▶ PROBLEM DESCRIPTION: In the entries that follow, find the line containing "Where should I click to: Select"; from there, copy every line exactly through the line containing "Task: Open File Explorer from the taskbar".

▶ DATASET EXCERPTS:
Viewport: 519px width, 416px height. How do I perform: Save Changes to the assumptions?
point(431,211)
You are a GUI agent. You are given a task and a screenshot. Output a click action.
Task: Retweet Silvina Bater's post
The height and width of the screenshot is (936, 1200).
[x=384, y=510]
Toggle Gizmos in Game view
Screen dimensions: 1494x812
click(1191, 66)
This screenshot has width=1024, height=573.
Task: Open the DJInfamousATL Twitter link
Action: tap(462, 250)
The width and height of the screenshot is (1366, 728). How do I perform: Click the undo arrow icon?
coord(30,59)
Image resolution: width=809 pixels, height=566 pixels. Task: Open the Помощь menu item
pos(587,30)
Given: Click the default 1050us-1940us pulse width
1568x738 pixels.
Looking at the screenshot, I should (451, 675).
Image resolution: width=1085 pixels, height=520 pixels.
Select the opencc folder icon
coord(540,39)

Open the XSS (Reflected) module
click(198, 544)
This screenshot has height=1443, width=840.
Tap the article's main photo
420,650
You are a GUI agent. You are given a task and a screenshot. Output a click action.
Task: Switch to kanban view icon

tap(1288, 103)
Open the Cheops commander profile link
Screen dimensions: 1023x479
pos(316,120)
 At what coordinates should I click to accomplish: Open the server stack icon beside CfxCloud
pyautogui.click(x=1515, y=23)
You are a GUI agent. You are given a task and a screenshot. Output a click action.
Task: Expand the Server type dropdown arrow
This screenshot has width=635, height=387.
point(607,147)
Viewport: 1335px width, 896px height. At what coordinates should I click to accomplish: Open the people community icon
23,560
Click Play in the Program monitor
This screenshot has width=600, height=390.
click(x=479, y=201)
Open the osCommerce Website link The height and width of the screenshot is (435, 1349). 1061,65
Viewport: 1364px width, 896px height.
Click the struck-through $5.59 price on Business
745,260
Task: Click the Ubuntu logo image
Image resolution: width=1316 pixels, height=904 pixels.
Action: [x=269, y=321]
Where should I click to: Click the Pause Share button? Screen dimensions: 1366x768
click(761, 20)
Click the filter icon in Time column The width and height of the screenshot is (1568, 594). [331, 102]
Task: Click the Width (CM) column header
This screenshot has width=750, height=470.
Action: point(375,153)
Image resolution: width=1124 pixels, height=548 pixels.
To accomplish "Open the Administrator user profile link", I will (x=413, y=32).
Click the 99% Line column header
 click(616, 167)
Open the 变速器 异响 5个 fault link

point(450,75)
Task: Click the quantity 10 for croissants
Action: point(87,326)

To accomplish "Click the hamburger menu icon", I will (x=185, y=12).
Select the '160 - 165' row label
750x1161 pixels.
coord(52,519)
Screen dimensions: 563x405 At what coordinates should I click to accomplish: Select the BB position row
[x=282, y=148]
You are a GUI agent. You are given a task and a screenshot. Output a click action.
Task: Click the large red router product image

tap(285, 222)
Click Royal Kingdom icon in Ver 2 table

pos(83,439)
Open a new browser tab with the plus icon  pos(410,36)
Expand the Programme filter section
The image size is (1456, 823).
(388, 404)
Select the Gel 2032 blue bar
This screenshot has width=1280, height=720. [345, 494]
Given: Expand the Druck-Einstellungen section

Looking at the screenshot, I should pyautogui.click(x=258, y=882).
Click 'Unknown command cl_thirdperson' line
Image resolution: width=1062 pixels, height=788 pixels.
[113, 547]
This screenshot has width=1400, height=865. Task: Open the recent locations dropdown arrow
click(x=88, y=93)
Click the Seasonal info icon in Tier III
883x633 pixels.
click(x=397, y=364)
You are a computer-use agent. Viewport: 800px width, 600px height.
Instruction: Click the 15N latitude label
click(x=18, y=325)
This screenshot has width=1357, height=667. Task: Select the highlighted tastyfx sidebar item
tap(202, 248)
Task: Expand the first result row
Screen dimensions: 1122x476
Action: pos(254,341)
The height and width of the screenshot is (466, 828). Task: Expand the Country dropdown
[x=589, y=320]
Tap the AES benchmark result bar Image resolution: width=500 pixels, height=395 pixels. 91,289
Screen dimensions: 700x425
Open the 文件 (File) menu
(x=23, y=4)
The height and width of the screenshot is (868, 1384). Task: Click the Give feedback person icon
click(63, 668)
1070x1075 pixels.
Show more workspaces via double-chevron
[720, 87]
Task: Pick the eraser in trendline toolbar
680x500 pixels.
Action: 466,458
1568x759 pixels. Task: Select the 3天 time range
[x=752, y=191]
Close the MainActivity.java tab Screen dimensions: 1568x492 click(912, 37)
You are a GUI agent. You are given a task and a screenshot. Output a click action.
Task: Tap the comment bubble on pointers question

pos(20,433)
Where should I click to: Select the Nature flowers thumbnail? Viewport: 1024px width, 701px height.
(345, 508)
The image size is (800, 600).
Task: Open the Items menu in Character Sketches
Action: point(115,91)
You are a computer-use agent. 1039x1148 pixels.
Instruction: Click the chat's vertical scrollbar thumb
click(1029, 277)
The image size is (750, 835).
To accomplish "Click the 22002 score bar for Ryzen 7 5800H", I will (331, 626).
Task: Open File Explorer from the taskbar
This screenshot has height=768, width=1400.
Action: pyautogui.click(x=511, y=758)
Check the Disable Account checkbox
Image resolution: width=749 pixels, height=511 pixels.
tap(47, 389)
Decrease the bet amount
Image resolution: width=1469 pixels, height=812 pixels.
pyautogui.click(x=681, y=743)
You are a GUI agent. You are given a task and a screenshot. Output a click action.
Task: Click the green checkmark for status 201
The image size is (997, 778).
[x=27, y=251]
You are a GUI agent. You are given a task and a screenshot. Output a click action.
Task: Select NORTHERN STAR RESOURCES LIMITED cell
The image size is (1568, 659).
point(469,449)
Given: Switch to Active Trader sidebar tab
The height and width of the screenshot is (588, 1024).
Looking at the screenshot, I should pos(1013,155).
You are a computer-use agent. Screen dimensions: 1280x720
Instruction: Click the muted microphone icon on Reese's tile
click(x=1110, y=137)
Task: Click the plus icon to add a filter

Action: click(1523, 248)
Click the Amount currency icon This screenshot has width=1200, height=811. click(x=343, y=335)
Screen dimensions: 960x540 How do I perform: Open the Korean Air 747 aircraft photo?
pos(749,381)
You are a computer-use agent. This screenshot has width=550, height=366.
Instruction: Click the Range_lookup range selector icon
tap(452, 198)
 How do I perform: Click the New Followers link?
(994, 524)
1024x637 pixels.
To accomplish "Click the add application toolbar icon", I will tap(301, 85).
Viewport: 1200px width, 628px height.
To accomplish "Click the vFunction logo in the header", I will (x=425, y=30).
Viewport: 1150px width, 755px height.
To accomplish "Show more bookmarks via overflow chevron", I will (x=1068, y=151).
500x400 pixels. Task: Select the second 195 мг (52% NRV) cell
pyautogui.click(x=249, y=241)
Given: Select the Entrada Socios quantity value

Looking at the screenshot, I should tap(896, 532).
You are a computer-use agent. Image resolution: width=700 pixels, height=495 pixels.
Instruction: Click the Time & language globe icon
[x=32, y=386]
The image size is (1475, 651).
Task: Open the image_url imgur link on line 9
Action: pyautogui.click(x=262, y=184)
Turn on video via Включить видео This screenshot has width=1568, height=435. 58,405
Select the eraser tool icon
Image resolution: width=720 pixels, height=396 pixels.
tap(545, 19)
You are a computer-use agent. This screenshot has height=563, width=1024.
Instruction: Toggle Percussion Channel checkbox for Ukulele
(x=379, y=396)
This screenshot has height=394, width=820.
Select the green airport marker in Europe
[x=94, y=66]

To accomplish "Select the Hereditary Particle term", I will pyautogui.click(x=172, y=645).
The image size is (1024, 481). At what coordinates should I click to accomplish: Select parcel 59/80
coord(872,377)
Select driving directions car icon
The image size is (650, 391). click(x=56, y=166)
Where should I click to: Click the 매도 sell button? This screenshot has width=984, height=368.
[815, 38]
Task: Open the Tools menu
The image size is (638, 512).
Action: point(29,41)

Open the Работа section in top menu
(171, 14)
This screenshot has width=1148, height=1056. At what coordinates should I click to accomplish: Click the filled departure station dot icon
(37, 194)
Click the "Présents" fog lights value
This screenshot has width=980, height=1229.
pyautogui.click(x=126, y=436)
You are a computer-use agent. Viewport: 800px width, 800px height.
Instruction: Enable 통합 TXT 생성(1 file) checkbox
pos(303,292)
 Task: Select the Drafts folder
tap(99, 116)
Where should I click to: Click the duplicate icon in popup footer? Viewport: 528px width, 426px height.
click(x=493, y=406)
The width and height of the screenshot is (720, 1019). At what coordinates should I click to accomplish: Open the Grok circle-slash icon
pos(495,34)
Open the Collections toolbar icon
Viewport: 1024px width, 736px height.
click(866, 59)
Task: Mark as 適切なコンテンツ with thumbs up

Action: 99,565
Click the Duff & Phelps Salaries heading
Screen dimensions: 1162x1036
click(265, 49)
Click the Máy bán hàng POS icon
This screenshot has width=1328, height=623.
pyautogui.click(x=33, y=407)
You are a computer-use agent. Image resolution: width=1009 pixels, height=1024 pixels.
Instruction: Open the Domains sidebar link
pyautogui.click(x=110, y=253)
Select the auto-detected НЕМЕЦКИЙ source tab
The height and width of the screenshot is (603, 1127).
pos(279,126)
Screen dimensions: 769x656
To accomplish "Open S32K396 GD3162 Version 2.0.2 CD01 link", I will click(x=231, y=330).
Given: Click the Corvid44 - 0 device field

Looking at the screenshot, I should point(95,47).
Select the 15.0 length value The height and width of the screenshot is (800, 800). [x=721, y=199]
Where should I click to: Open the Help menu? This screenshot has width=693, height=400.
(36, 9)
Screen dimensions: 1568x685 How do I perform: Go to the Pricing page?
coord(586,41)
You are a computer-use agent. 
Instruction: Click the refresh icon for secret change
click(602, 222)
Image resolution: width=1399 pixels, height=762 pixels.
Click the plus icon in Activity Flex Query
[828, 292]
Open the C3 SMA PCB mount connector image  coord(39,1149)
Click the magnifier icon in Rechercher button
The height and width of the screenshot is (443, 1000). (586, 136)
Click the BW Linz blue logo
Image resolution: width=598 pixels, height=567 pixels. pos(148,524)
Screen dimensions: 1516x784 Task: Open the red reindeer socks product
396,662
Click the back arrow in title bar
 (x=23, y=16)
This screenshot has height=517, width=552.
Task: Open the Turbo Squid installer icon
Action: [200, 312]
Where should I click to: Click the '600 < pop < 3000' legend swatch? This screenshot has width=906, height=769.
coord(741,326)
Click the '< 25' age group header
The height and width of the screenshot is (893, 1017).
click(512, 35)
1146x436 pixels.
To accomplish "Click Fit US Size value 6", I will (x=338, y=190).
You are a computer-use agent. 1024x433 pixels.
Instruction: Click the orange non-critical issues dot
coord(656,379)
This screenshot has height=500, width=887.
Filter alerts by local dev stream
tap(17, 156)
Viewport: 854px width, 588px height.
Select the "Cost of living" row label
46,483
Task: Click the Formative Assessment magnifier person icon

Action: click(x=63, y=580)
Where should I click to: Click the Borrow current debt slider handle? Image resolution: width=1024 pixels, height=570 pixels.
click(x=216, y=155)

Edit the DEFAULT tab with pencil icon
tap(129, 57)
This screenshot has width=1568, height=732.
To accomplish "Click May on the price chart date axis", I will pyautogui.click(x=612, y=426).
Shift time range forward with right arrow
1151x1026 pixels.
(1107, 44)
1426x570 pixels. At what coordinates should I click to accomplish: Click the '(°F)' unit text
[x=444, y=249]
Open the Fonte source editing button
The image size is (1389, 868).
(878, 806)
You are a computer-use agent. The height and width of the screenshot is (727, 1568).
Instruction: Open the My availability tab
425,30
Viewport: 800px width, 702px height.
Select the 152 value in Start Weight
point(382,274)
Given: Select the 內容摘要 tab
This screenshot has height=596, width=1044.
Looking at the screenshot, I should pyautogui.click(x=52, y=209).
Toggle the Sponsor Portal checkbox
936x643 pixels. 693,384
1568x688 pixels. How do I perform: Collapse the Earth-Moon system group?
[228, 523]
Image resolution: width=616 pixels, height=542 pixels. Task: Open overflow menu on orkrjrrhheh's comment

▶ ANSWER BOX:
Where should I click to: Select the Nature flowers thumbnail? Viewport: 1024px width, 701px height.
(345, 508)
The image size is (800, 600).
Task: Open the Items menu in Character Sketches
Action: point(115,91)
You are a computer-use agent. 1039x1148 pixels.
Instruction: Click the chat's vertical scrollbar thumb
click(1029, 277)
The image size is (750, 835).
To accomplish "Click the 22002 score bar for Ryzen 7 5800H", I will (331, 626).
Task: Open File Explorer from the taskbar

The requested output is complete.